> [Consigne écrite] Recopiez sans rien changer les lignes des données qui vont de celle qui contient "Open the 効果(C)" jusqu'à celle qui contient "point(666,310)", ces deux lignes comprises.

> [Saisies sur les coordonnées cibles]
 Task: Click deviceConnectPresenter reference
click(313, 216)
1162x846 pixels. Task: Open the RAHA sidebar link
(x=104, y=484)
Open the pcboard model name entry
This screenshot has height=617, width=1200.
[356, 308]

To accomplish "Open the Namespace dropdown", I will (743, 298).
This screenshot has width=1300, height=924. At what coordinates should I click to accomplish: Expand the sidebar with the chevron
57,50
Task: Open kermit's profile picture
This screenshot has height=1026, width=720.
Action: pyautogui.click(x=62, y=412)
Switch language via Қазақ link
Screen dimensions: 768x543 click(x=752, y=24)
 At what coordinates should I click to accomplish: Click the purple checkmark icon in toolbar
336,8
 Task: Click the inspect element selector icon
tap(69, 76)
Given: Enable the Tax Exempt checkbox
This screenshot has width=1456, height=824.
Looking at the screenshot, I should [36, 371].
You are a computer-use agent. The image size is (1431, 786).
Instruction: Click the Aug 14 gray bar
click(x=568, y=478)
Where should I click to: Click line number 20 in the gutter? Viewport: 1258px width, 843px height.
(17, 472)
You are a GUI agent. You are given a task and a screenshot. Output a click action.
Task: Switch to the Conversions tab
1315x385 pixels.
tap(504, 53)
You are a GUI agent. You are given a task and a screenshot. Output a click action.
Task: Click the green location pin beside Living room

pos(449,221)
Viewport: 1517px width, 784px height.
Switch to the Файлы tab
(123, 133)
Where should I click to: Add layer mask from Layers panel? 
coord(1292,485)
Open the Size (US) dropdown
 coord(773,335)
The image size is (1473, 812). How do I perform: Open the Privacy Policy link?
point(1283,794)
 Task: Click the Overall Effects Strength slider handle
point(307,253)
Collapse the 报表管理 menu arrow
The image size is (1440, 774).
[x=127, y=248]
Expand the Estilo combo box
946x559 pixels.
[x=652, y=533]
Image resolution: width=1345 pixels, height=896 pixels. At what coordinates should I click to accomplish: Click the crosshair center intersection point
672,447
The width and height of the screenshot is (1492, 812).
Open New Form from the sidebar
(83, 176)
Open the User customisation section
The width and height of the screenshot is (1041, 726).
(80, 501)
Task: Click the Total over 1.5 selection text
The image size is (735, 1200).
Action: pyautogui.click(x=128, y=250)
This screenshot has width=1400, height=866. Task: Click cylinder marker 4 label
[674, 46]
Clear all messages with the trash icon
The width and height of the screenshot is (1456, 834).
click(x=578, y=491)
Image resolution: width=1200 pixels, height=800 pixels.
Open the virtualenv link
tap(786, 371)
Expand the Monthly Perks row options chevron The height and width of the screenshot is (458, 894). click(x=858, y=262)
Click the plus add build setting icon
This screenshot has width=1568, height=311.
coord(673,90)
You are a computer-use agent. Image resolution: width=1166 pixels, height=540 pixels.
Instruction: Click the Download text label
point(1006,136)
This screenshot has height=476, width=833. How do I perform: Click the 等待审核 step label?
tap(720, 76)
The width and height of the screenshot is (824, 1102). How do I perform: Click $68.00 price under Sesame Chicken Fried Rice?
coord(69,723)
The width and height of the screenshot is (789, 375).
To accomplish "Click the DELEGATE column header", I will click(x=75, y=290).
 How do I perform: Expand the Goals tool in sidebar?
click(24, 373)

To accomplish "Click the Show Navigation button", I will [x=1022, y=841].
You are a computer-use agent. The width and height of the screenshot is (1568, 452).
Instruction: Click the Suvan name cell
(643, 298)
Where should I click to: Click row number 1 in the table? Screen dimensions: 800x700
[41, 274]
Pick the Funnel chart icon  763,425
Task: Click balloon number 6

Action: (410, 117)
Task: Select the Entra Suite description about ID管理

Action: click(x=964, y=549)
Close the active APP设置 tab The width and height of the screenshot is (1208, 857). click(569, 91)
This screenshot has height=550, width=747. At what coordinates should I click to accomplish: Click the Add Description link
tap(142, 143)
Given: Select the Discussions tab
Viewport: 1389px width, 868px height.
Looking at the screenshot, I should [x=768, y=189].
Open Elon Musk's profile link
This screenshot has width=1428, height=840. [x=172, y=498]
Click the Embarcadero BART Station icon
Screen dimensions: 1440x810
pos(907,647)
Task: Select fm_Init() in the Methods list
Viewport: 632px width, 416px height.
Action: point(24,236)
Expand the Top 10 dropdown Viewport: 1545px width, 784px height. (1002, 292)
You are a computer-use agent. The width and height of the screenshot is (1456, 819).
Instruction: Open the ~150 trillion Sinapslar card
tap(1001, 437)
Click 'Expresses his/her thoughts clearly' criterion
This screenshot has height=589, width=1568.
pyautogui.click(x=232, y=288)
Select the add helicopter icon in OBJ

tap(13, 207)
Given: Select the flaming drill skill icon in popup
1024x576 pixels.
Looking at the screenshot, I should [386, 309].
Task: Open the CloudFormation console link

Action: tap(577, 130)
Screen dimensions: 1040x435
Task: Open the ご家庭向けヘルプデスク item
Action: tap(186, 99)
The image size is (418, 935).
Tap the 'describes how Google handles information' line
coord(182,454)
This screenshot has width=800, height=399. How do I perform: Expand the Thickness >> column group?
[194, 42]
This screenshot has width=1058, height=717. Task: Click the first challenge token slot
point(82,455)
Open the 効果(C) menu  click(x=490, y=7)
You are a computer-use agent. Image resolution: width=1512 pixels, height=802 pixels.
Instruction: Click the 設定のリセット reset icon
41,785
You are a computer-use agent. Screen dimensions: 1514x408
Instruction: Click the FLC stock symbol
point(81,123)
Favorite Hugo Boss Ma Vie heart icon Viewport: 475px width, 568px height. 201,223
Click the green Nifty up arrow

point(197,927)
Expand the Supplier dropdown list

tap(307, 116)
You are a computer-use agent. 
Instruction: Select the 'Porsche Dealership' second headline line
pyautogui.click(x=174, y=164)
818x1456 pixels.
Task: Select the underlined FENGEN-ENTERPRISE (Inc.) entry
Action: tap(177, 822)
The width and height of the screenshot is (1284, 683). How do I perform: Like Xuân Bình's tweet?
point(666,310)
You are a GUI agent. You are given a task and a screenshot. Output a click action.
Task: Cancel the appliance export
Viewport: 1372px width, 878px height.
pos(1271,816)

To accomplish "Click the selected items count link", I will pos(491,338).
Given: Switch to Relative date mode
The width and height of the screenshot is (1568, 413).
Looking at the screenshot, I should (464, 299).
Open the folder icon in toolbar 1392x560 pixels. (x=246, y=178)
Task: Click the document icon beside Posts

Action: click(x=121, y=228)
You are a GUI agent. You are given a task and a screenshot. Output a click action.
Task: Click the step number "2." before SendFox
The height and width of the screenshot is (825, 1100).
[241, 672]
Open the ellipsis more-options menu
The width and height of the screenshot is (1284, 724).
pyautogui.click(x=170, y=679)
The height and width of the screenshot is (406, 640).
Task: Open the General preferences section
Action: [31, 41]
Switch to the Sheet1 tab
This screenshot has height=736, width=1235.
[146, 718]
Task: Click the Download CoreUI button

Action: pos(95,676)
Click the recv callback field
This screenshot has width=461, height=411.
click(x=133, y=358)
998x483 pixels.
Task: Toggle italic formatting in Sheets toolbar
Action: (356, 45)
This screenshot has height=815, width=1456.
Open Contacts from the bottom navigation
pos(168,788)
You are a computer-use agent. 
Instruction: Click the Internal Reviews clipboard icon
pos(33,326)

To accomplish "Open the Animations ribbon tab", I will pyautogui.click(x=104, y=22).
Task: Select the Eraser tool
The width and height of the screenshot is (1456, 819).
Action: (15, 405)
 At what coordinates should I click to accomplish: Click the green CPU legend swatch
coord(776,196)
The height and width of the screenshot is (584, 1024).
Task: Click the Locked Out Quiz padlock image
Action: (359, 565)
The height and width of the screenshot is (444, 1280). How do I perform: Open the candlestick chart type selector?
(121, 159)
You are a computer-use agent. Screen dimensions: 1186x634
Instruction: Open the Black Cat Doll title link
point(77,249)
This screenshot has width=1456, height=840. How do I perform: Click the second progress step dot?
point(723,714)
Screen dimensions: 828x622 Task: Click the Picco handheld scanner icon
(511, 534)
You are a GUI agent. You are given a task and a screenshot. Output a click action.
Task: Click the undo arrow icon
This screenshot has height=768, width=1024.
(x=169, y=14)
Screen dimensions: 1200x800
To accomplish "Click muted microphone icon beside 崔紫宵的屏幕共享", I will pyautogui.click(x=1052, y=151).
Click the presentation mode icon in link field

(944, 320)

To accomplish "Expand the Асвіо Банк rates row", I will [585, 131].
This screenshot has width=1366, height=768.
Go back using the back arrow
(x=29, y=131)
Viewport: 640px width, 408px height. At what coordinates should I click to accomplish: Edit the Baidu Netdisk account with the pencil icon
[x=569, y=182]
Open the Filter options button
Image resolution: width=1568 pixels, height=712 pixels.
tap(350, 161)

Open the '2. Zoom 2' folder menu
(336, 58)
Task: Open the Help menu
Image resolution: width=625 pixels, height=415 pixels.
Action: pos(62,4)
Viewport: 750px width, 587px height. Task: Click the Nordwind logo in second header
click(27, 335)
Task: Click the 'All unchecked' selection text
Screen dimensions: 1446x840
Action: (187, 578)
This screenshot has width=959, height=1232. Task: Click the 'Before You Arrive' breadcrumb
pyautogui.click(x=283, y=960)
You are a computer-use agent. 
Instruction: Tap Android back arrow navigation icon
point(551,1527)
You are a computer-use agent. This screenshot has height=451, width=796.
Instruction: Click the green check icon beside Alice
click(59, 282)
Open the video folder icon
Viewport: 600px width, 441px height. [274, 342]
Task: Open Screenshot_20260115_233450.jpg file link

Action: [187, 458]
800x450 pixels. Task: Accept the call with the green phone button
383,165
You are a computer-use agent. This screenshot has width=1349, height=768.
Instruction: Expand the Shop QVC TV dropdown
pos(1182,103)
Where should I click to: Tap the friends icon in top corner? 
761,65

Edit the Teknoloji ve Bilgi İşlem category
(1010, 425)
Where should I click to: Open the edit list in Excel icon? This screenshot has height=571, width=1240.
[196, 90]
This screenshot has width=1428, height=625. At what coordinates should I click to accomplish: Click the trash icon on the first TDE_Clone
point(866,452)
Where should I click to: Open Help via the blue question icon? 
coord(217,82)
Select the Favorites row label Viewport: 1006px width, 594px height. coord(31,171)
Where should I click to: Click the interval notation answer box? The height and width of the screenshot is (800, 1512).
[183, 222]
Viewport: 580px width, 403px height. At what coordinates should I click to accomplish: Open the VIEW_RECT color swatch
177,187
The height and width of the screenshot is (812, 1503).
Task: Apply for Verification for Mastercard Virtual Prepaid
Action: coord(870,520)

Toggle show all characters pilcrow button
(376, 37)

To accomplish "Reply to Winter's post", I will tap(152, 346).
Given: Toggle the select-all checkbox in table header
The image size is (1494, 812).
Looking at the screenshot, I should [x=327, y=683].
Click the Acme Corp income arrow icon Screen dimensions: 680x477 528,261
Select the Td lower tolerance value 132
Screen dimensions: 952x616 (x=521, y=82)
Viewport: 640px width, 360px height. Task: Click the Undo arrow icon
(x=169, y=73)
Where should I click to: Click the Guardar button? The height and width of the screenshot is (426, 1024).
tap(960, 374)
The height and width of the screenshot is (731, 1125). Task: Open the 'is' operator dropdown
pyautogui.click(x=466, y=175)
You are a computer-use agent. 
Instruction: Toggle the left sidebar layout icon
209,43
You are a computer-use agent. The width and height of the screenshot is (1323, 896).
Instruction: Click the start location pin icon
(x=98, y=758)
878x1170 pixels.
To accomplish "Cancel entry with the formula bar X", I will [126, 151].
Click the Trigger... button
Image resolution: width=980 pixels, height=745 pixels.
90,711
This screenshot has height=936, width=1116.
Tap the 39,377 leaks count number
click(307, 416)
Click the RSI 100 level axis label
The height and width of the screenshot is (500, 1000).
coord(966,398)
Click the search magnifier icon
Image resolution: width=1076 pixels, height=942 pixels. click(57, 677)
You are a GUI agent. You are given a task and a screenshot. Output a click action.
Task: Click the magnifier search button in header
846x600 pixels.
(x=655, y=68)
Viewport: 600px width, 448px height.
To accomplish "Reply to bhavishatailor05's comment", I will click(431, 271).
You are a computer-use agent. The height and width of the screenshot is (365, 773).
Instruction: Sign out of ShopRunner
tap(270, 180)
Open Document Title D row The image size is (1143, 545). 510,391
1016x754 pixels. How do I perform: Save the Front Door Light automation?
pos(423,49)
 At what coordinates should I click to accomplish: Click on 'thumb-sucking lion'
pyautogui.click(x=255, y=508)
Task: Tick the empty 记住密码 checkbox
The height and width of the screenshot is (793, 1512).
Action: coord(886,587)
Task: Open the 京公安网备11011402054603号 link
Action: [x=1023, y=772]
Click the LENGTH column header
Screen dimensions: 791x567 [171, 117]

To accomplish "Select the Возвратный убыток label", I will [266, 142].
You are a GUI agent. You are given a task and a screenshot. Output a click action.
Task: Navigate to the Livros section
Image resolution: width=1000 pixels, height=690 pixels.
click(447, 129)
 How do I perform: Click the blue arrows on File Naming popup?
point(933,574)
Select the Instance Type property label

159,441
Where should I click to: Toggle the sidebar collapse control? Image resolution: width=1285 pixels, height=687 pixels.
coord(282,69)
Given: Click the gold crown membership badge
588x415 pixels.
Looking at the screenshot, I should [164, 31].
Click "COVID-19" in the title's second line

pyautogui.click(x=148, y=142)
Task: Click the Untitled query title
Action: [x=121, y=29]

> [Réponse écrite]
Open the 効果(C) menu  click(x=490, y=7)
You are a computer-use agent. Image resolution: width=1512 pixels, height=802 pixels.
Instruction: Click the 設定のリセット reset icon
41,785
You are a computer-use agent. Screen dimensions: 1514x408
Instruction: Click the FLC stock symbol
point(81,123)
Favorite Hugo Boss Ma Vie heart icon Viewport: 475px width, 568px height. 201,223
Click the green Nifty up arrow

point(197,927)
Expand the Supplier dropdown list

tap(307, 116)
You are a computer-use agent. 
Instruction: Select the 'Porsche Dealership' second headline line
pyautogui.click(x=174, y=164)
818x1456 pixels.
Task: Select the underlined FENGEN-ENTERPRISE (Inc.) entry
Action: tap(177, 822)
The width and height of the screenshot is (1284, 683). How do I perform: Like Xuân Bình's tweet?
point(666,310)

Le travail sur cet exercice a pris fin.